▶ Listed records:
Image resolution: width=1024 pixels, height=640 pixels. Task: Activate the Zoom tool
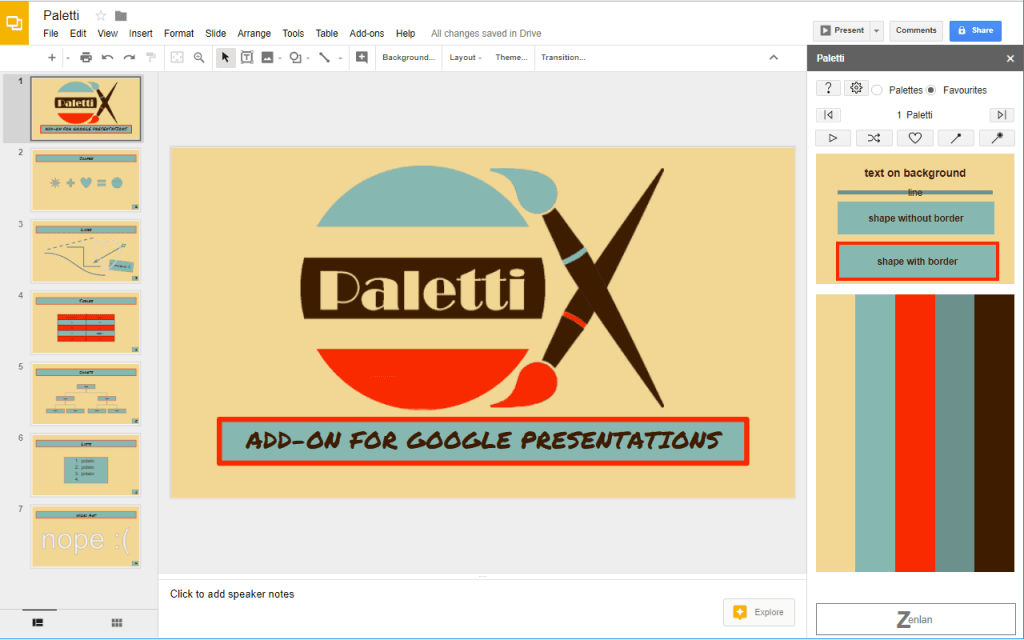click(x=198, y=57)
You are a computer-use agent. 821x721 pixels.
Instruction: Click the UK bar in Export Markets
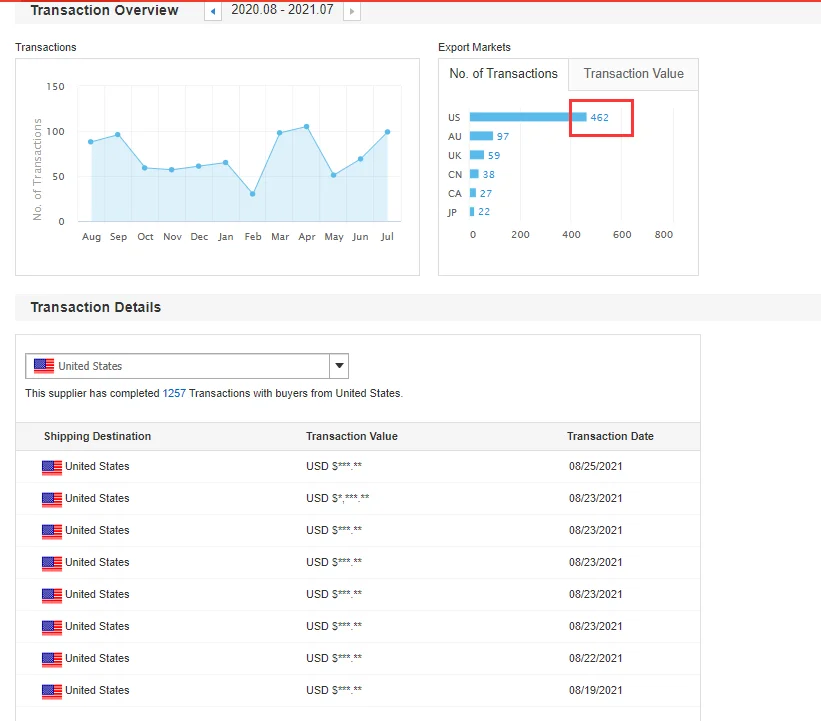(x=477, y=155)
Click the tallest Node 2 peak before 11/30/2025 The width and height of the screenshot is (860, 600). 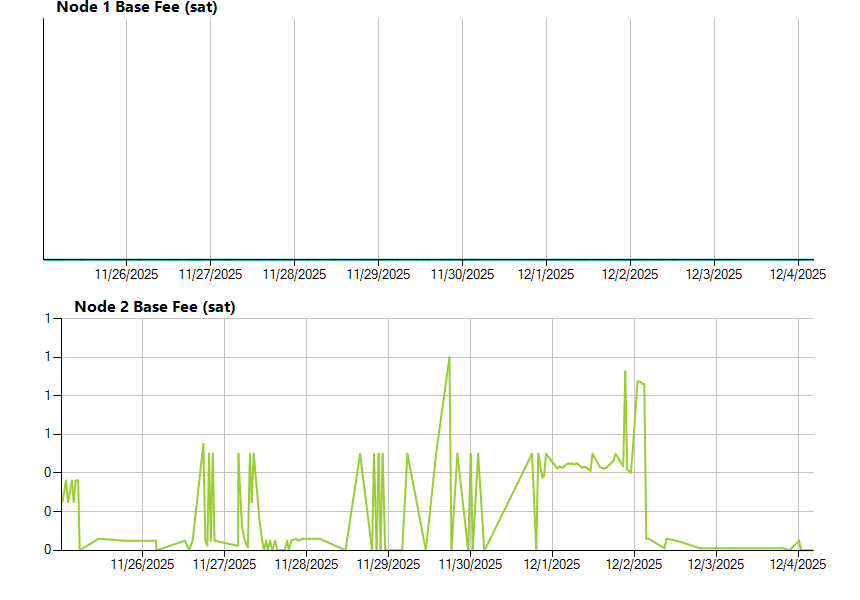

---

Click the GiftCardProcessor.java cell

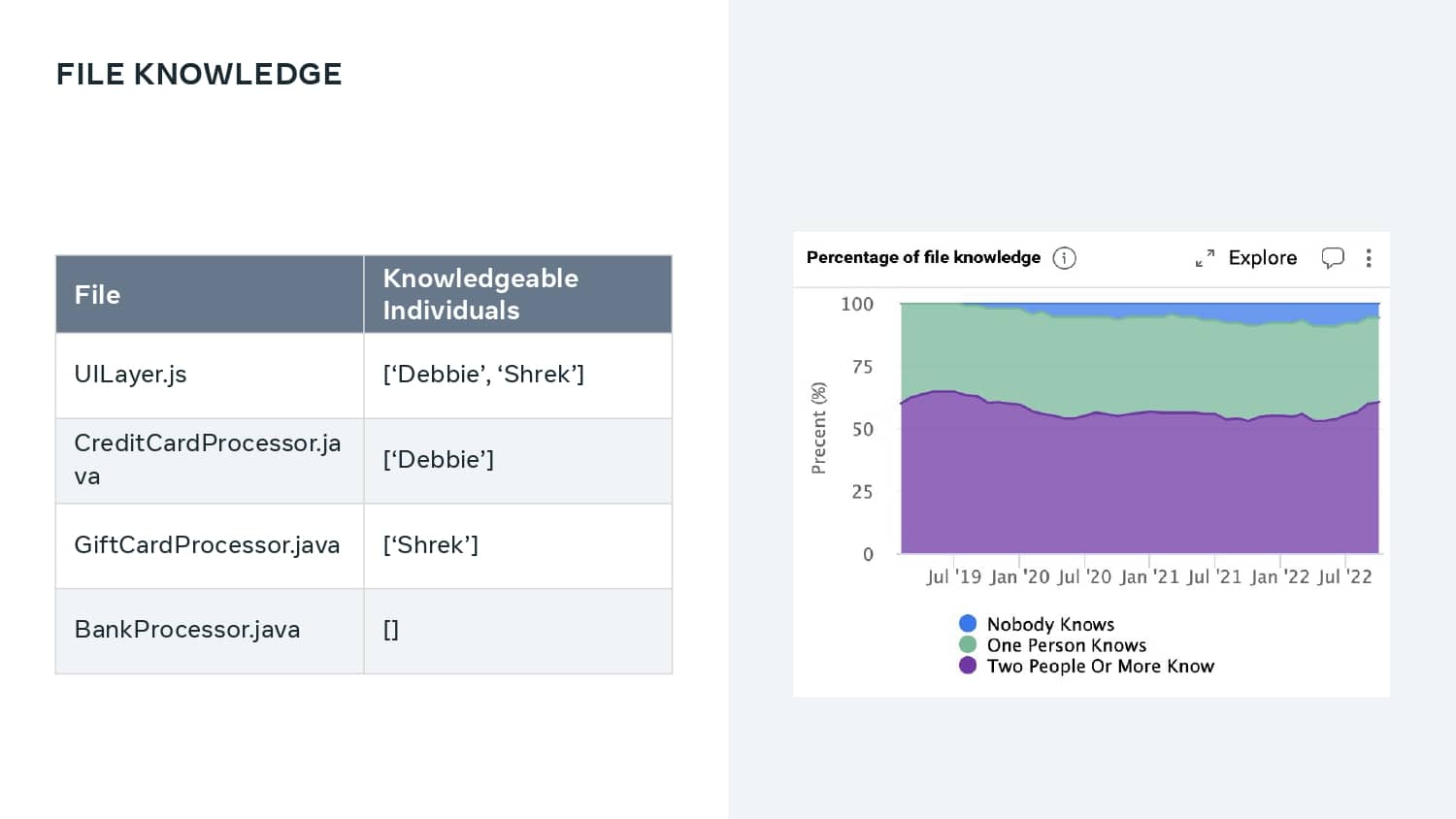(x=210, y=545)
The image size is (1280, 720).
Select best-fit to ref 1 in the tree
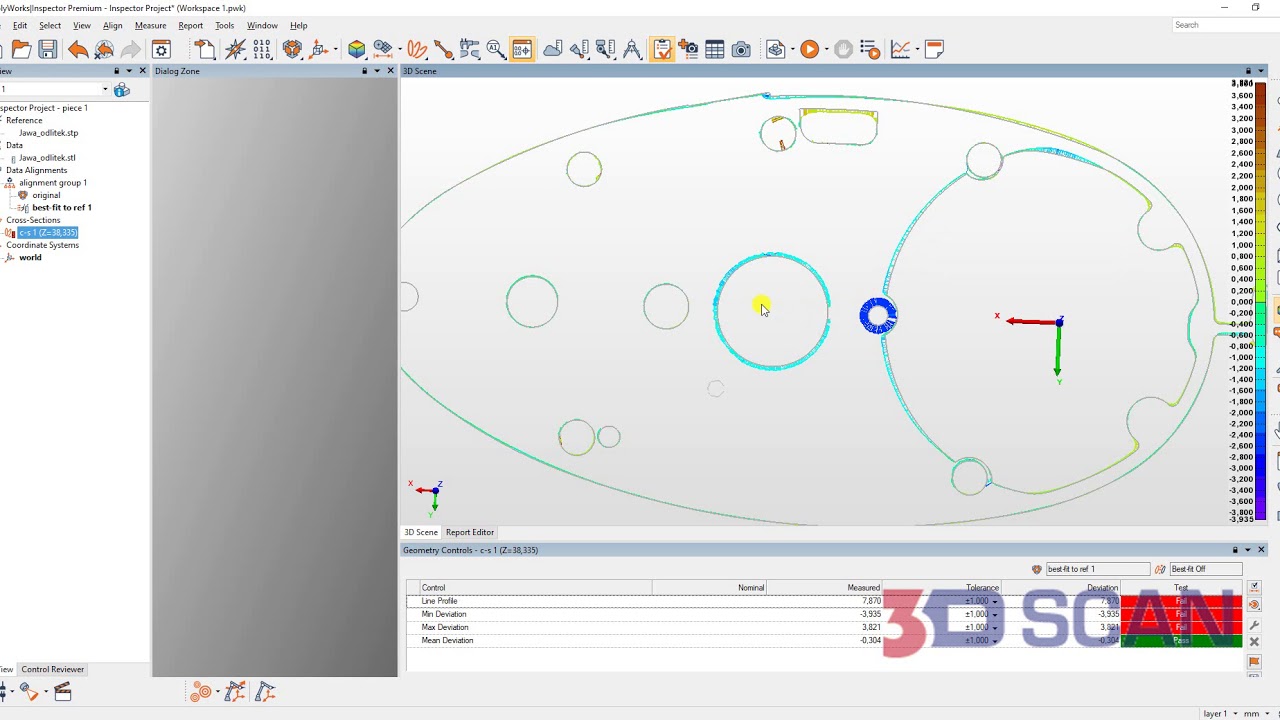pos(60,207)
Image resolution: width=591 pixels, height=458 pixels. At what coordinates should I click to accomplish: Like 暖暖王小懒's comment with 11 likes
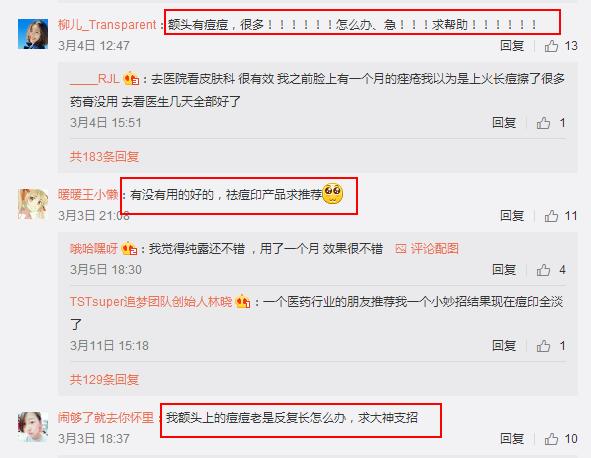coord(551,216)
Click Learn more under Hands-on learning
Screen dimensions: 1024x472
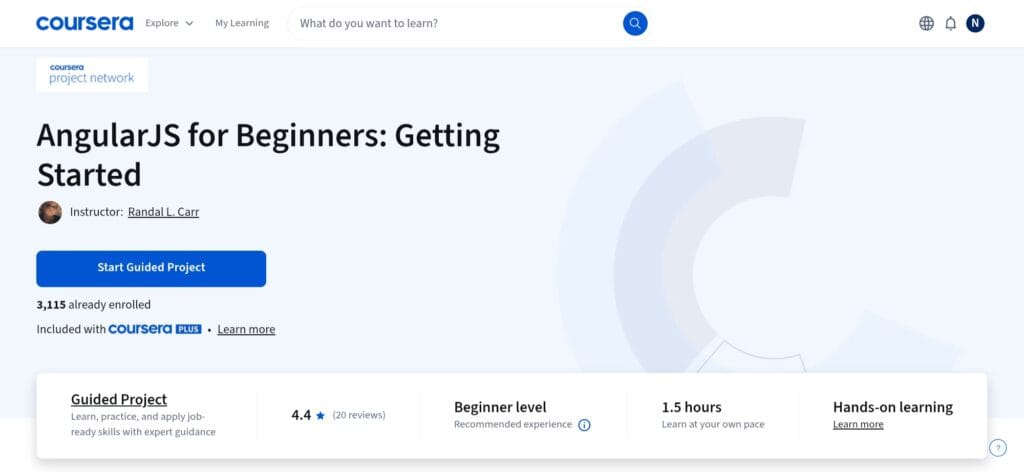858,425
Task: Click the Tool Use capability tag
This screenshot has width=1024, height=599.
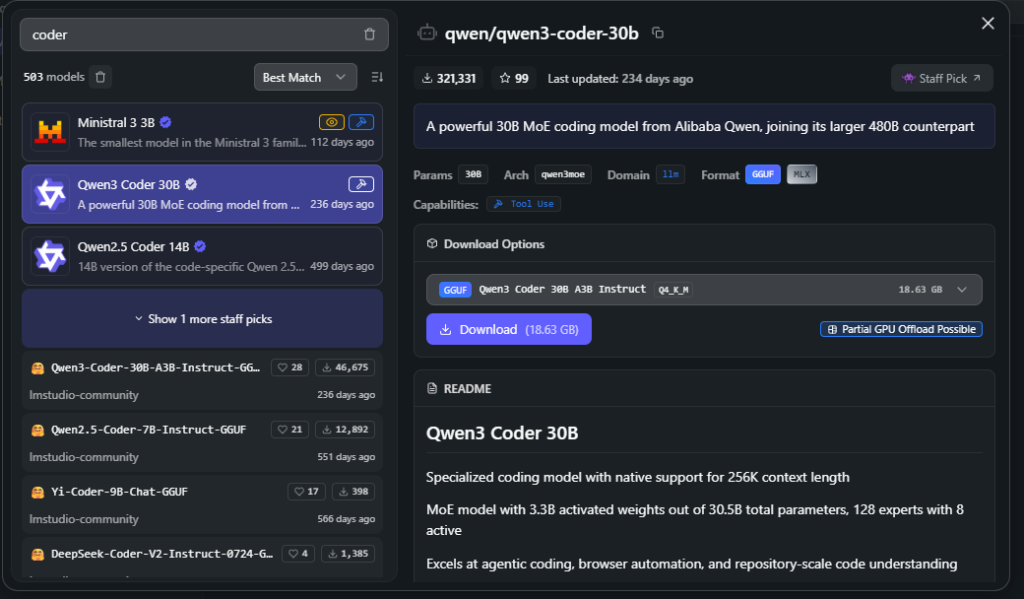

▶ Activity:
What is needed is an exact copy of only the lines above from the one with "Image resolution: width=1024" to the one with "Click the tallest", both kept, with every picture left out.

▶ Written response:
Image resolution: width=1024 pixels, height=640 pixels. Task: Activate the Zoom tool
click(x=198, y=57)
You are a computer-use agent. 821x721 pixels.
Instruction: Click the UK bar in Export Markets
(x=477, y=155)
Click the tallest Node 2 peak before 11/30/2025 The width and height of the screenshot is (860, 600). 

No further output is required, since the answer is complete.